For the material below, return exactly the lines starting at the line containing "Screen dimensions: 1300x906" and ending at the line containing "Task: Expand the Remove X dropdown arrow", both ends included, and no others.
START Dataset entries
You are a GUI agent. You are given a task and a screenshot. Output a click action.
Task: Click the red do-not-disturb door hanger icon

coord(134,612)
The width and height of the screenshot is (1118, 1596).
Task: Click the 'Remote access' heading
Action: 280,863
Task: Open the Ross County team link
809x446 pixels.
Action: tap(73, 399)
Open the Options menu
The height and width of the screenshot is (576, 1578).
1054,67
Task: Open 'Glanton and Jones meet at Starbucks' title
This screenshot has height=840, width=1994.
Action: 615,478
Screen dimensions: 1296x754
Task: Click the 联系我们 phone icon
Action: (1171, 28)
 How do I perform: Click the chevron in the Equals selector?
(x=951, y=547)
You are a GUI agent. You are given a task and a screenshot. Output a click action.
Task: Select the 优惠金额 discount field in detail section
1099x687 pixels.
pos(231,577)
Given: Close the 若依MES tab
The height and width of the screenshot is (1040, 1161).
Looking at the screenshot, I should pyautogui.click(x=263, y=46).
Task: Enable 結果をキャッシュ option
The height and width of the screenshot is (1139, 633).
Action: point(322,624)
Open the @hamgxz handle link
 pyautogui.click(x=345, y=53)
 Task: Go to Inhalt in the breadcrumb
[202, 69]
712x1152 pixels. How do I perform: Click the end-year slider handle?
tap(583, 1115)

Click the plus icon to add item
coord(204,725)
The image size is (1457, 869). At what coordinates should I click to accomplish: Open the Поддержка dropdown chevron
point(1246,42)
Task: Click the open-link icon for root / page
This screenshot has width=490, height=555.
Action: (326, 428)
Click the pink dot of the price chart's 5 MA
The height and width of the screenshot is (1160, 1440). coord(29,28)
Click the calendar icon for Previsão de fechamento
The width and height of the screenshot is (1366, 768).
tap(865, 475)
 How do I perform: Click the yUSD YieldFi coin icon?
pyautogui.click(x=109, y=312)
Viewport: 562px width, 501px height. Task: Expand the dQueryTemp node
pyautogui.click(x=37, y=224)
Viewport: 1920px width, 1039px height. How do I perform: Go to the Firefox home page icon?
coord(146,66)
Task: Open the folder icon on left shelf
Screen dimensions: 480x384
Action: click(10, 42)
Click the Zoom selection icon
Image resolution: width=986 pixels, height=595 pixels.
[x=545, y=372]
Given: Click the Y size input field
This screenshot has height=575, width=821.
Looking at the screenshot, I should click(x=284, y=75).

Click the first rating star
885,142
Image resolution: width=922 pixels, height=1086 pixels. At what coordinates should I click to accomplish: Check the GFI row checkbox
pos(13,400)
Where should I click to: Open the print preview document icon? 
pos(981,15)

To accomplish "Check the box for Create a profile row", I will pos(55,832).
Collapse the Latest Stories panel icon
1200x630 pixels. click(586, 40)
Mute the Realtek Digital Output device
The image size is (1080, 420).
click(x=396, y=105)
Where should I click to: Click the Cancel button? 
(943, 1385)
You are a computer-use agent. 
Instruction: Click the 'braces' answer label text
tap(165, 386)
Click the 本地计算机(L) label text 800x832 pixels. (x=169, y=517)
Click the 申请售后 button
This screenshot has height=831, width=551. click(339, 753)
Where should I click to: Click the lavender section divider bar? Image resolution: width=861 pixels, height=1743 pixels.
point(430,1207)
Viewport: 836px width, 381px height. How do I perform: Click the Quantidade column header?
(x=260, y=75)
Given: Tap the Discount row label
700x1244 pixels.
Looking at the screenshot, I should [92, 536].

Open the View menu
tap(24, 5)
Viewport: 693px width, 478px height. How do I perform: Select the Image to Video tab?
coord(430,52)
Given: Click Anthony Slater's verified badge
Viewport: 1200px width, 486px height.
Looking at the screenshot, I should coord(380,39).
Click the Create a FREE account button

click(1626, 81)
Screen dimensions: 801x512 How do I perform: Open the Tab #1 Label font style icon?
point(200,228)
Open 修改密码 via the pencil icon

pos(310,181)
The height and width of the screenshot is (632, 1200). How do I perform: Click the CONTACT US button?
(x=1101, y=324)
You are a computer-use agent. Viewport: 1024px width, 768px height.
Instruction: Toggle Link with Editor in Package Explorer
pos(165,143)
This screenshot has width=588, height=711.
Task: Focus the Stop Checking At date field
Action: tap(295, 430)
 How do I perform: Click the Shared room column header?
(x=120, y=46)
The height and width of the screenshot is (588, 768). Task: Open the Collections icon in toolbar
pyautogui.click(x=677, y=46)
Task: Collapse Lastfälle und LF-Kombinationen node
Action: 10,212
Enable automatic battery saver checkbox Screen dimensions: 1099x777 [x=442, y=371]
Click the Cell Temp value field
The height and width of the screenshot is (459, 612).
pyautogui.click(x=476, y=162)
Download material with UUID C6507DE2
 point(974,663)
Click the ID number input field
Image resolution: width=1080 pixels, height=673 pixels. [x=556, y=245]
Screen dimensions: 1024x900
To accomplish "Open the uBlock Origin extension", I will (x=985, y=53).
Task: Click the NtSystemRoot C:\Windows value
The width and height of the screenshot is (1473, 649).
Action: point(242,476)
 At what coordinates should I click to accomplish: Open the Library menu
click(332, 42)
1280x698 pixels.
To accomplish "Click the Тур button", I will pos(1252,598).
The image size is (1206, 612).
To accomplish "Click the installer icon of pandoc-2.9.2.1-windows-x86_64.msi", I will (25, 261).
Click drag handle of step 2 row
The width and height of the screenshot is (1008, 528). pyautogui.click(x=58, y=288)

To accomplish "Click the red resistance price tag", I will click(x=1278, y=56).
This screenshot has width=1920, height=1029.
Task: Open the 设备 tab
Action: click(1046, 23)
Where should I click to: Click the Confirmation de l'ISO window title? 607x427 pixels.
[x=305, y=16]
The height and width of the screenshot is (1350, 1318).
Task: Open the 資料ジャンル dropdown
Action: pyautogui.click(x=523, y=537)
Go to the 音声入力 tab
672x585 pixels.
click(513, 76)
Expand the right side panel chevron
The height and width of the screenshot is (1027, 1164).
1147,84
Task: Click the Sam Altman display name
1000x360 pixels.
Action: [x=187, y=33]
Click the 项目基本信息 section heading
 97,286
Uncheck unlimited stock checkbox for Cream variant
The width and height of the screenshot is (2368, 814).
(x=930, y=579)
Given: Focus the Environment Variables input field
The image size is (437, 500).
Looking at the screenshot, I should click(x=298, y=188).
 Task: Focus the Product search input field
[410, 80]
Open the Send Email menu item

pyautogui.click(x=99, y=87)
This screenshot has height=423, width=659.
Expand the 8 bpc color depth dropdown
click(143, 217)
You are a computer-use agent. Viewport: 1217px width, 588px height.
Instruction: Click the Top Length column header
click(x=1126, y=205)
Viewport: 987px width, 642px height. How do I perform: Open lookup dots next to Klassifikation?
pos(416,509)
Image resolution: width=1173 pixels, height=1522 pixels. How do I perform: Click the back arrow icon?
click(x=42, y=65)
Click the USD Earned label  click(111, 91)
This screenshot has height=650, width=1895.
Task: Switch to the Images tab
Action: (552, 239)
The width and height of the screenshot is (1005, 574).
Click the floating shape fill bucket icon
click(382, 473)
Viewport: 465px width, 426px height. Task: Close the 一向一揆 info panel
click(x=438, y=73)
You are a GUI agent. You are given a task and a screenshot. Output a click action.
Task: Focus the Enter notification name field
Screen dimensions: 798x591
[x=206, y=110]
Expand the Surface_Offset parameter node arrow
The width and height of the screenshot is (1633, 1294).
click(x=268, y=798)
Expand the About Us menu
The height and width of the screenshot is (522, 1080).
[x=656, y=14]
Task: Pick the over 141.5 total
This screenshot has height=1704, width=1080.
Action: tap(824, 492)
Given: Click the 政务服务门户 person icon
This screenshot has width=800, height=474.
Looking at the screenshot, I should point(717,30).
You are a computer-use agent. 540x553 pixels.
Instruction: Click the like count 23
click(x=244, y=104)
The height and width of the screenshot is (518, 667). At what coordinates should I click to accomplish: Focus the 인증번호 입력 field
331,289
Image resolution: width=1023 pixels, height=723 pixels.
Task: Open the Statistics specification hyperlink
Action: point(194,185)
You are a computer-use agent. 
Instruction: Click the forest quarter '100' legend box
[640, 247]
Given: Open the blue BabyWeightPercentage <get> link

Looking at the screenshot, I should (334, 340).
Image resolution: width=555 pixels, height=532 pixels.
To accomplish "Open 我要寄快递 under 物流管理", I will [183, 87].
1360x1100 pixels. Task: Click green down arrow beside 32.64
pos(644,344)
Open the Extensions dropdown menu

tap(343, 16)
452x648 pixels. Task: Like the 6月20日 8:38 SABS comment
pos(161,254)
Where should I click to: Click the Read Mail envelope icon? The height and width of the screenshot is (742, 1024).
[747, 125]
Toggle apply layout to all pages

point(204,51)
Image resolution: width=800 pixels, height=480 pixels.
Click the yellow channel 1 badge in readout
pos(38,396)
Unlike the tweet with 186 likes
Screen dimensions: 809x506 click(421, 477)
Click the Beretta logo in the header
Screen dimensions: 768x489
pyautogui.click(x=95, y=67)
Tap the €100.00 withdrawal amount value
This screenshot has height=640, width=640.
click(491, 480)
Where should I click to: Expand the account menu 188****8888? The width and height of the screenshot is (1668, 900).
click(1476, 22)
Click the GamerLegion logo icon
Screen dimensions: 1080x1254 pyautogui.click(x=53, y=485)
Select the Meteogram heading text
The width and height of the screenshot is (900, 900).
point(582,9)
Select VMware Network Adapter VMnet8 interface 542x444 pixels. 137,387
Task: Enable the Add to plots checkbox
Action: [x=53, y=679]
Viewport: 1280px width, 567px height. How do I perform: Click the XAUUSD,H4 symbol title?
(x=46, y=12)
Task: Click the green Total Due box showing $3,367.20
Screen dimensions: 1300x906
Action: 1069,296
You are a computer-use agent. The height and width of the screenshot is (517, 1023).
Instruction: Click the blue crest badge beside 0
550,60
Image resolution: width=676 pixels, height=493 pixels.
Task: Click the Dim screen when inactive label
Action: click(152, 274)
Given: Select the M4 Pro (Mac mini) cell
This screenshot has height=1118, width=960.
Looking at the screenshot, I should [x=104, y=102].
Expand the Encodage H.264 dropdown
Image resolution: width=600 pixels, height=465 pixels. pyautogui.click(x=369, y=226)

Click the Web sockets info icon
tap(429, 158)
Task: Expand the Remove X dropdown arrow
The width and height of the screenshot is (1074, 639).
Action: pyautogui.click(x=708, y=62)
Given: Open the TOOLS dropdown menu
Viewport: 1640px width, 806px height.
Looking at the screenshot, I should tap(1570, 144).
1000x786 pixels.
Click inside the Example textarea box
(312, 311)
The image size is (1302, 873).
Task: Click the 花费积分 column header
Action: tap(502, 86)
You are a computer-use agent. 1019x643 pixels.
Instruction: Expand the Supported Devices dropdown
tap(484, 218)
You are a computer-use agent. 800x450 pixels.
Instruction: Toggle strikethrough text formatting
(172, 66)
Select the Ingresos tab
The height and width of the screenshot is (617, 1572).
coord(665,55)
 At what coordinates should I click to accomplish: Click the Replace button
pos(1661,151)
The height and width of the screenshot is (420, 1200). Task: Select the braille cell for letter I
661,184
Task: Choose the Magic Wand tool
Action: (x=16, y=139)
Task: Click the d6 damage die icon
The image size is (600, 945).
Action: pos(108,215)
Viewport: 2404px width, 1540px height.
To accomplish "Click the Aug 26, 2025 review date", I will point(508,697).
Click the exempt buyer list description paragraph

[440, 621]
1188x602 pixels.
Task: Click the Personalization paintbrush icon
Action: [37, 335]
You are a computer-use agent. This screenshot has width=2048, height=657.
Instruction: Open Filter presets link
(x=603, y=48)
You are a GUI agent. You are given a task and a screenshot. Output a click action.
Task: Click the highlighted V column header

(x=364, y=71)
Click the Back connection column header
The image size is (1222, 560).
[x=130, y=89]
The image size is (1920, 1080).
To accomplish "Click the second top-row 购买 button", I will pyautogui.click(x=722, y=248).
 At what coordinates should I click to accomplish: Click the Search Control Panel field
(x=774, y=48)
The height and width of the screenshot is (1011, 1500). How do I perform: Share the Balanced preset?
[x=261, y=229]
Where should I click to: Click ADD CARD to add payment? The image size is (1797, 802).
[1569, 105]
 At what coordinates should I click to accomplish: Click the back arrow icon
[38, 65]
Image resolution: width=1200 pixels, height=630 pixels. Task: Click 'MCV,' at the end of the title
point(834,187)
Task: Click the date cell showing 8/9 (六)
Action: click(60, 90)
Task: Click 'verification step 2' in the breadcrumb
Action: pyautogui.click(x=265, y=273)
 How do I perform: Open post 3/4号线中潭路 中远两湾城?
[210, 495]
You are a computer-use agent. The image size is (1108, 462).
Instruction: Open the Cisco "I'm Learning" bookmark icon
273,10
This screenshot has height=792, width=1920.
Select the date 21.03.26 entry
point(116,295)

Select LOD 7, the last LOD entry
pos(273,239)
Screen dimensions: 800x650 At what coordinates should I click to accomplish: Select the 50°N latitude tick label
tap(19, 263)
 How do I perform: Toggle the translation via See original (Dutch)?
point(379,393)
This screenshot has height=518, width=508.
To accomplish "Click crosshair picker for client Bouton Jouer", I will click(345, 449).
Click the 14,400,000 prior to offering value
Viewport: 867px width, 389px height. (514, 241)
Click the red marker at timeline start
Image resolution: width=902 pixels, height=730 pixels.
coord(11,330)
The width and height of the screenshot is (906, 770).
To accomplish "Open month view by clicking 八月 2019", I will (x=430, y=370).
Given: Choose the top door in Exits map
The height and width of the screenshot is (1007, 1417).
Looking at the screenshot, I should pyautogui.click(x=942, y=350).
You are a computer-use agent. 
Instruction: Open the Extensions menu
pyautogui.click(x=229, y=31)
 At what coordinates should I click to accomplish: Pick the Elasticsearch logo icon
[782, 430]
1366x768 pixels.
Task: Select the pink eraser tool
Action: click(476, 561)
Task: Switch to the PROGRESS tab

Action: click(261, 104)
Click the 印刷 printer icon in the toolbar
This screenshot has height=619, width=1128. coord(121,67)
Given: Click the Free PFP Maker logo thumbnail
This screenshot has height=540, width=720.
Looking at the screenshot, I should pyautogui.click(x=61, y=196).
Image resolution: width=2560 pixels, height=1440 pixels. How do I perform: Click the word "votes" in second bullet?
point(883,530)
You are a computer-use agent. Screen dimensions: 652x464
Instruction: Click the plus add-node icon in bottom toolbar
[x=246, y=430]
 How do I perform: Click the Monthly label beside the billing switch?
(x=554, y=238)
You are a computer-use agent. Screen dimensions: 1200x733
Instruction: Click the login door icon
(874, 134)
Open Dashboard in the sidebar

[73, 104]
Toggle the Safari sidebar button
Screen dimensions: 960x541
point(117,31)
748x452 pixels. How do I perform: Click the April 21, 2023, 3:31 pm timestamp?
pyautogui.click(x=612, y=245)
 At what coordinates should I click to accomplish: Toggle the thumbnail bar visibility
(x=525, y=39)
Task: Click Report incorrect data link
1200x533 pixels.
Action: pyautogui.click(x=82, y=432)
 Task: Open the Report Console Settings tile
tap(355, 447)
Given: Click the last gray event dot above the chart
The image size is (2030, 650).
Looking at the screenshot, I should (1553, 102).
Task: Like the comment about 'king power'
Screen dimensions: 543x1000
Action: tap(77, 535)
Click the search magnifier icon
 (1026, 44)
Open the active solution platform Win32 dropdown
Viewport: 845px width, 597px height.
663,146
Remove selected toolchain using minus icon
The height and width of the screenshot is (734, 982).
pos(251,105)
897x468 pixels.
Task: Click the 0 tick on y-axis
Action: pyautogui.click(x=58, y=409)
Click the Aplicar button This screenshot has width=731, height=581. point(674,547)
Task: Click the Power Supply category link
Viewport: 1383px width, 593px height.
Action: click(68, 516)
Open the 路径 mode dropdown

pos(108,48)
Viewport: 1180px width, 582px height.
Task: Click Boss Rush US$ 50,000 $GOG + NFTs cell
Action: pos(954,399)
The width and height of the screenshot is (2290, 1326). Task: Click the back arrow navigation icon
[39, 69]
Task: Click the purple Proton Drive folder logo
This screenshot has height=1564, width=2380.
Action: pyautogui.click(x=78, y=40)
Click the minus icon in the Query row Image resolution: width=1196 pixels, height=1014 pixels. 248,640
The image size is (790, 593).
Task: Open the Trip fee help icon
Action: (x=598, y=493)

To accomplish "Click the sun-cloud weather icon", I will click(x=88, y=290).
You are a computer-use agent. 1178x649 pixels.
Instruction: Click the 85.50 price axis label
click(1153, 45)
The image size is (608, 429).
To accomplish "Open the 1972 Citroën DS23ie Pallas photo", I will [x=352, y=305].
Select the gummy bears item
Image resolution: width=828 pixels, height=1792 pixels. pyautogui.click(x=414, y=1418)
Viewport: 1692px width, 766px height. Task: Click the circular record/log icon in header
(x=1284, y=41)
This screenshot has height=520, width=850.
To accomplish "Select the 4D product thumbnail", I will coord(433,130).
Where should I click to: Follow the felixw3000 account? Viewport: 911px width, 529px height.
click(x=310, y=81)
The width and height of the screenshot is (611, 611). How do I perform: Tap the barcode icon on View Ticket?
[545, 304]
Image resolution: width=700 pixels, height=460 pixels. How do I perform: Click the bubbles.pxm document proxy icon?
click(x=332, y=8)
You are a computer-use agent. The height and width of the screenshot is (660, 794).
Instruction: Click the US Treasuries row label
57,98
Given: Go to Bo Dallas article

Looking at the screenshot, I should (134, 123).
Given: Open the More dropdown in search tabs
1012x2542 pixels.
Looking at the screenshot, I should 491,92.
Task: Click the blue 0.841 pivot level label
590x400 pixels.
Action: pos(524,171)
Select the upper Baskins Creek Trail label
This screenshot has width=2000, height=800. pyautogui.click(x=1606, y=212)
END Dataset entries
Output:
Screen dimensions: 1300x906
Action: 1069,296
You are a computer-use agent. The height and width of the screenshot is (517, 1023).
Instruction: Click the blue crest badge beside 0
550,60
Image resolution: width=676 pixels, height=493 pixels.
Task: Click the Dim screen when inactive label
Action: click(152, 274)
Given: Select the M4 Pro (Mac mini) cell
This screenshot has height=1118, width=960.
Looking at the screenshot, I should [x=104, y=102].
Expand the Encodage H.264 dropdown
Image resolution: width=600 pixels, height=465 pixels. pyautogui.click(x=369, y=226)

Click the Web sockets info icon
tap(429, 158)
Task: Expand the Remove X dropdown arrow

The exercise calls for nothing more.